• [EXERCISE]: Up to and including the final line, retype each line of the records below, starting with the one that contains "Where should I click to: Expand".

Stored data entries:
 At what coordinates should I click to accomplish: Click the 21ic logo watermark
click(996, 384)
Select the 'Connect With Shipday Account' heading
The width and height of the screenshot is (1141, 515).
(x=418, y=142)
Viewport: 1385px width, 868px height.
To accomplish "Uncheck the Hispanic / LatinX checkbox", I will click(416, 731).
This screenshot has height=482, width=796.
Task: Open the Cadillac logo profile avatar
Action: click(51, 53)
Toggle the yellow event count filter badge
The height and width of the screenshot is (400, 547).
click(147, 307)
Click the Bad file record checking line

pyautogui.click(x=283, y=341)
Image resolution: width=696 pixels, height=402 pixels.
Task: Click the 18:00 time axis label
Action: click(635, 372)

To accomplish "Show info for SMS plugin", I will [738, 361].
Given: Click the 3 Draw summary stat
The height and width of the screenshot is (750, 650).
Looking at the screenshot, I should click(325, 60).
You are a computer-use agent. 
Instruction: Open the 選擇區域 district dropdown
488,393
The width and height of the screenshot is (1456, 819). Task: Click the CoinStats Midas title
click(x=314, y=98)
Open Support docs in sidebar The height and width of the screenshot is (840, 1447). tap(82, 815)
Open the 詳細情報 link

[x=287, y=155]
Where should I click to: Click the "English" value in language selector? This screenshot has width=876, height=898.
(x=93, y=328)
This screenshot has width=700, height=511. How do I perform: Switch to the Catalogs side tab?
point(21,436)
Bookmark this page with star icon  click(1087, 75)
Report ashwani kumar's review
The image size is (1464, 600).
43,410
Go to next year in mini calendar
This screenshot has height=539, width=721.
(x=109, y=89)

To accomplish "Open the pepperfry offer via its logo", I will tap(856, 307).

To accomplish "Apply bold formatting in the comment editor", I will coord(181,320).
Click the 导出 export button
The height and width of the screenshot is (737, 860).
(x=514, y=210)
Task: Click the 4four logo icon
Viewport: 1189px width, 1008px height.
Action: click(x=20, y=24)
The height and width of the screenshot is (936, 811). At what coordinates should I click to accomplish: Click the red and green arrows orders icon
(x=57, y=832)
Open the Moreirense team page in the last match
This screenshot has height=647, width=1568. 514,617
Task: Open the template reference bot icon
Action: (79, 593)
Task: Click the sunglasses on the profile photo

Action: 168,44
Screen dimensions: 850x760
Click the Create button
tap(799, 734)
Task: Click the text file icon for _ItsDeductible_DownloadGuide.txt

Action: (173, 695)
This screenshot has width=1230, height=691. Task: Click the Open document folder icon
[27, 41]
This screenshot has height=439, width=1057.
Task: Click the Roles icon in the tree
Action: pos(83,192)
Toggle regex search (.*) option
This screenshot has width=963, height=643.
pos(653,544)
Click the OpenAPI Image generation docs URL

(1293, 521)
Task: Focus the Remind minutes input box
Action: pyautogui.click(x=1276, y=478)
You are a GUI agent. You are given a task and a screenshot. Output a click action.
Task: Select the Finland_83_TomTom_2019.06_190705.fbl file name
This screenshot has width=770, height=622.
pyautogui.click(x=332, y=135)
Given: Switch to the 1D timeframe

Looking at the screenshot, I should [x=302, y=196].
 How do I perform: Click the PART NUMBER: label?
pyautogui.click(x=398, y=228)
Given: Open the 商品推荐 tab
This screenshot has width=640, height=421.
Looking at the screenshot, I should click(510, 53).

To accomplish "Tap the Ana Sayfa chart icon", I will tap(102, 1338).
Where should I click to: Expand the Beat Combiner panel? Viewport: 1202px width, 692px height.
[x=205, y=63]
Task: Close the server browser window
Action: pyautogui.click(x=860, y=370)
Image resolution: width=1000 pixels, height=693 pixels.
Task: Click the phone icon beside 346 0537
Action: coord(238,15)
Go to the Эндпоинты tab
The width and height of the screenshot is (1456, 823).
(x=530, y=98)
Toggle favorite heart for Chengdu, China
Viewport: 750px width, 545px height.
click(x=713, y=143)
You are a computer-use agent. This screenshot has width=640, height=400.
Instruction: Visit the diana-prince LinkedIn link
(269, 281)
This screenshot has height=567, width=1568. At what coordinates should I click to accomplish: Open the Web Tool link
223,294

• [EXERCISE ANSWER]:
Where should I click to: Expand the Beat Combiner panel? Viewport: 1202px width, 692px height.
[x=205, y=63]
Task: Close the server browser window
Action: pyautogui.click(x=860, y=370)
Image resolution: width=1000 pixels, height=693 pixels.
Task: Click the phone icon beside 346 0537
Action: coord(238,15)
Go to the Эндпоинты tab
The width and height of the screenshot is (1456, 823).
(x=530, y=98)
Toggle favorite heart for Chengdu, China
Viewport: 750px width, 545px height.
click(x=713, y=143)
You are a computer-use agent. This screenshot has width=640, height=400.
Instruction: Visit the diana-prince LinkedIn link
(269, 281)
This screenshot has height=567, width=1568. At what coordinates should I click to accomplish: Open the Web Tool link
223,294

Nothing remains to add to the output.